Nor is this the worst of it. In thus stripping us of all power of self-determination, and giving the lie to the Bible and our ineradicable sense of freedom and accountability, this theory also strips God of His glory as a moral governor. He is, if this be true, only an infinite mechanic, or the master of a stupendous puppet-show, using souls as so many passive pieces of intelligence, precisely as a machinist uses his pieces of brass and iron, or as the manager of an automatic exhibition directs the movements of his manikins by his touch of the wires, or his adjustment of the springs. Give whatever name you please to such a system, or call the means by which God so acts in us, or through us, determining what we shall do, motives, influences, or whatever you will, looking beneath words to things, the purely mechanical nature of the arrangement is manifest.

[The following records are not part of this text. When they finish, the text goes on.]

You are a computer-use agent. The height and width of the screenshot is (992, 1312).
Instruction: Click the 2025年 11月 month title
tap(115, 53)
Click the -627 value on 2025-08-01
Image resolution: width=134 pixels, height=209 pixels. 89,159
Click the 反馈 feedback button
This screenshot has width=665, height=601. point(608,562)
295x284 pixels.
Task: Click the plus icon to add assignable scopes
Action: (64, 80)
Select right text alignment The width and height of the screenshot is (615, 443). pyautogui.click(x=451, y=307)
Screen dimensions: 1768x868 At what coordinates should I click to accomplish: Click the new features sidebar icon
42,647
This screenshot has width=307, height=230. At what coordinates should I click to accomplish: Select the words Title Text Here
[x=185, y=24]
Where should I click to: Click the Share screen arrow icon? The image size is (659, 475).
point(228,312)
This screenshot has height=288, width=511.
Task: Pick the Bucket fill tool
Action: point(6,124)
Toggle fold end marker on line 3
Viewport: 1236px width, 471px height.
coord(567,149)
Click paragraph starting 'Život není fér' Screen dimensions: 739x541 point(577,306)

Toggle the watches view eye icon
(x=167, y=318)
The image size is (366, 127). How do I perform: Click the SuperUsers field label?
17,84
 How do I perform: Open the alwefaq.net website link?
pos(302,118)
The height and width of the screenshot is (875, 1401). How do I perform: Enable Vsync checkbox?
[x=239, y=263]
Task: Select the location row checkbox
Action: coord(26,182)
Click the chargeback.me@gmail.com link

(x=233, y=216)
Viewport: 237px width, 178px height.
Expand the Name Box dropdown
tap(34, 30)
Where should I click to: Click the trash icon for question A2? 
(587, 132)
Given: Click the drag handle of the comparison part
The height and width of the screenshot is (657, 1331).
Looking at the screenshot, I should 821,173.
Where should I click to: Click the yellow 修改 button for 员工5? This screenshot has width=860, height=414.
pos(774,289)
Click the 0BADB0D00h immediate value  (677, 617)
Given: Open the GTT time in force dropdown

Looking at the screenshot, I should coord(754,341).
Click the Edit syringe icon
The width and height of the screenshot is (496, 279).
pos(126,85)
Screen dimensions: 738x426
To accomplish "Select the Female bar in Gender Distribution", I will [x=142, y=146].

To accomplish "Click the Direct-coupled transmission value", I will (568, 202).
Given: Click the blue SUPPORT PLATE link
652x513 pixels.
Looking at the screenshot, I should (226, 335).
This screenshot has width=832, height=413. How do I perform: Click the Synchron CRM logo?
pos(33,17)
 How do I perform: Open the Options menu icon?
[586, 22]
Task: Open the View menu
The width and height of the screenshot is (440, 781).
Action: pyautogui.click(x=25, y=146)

We are clearly not moral beings,—only so many lay figures, curiously constructed to think ourselves self-acting, but going through our appointed motions, obeying or disobeying, reverencing God, or blaspheming and defying Him, loving and serving man, or trampling, defrauding, murdering him, as God adjusts and injects the mechanical forces over which He presides, and in the midst of which He is all.
I hold that these several consequences, not to mention others, place the theory which necessitates them outside the pale of legitimate argument, as any hypothesis which contravenes known and accepted facts is universally conceded to be no subject of argument. Treating the subject on common-sense principles, in any fair use of words in their ordinary meaning, these consequences are inevitable and undeniable, if any result in logic or mathematics can be said to be inevitable or undeniable; and in view of them, it is impossible not to ask what there is from which evidence can come, that does not protest against such a view of God's relations to human life, so issuing in our non-responsibility, when, stripped of all its metaphysical verbalisms and entanglements, it is fairly and nakedly considered? Especially should it be noted as the final fact which closes the case against this theory, that it necessarily invalidates all moral distinctions, and renders all action, at bottom, of precisely the same quality. "Well, then," once asked a brother minister of one of the most distinguished advocates of this philosophy, at the close of a long debate upon it, "to sum up the whole matter in few words, virtue and vice, if I understand you, are only names which we give to different phases of human activity, that, in their nature, are essentially the same, inasmuch as both are equally necessitated?" "Yes," frankly responded the disputant. And to this conclusion, disguise, or seek to evade it, as its advocates may, the argument at last irresistibly conducts us.
And these things being so, is it not clear what the practical influence of such speculations must be, and that if, as a Church, we are to have any spiritual vitality and power, we must be rid of them? Grant that there have been, and are, those holding, or professing to hold, this philosophy, in whom conscience and an invincible integrity have been stronger than their dangerous theory; grant even that there have been those holding some such theory, who, in an exalted consciousness of God's instant and constant presence, and under the inspiration and guidance of the religious principle thus glowing and regnant within them, have so far risen superior to the natural tendency of such a method of thinking as to be among the world's examples of a rugged and heroic virtue, can there be any reasonable doubt as to what its natural tendency is? Really taken as a direct and positive element into life, must it not impair the sense of responsibility, lessen the strenuousness of religious motive, and leave one at the mercy of impulse, impression, or inclination, however it may prompt? In the nature of things, if I actually live out of this philosophy, testing myself by its standards, can I, however much a sinner, feel guilty, or be moved to prostrate myself before God, asking His forgiveness, or be stimulated to self-denial, or struggle, or prayerful consecration and work? Believing that there is no separate, personal I, and that what seems to be me is only God behind me, can I feel merit, or demerit, do what I may? Or, if some such feeling will assert itself in me, in spite of my philosophy, can I do otherwise than laugh at it as a curious sensation which has no basis, or justification?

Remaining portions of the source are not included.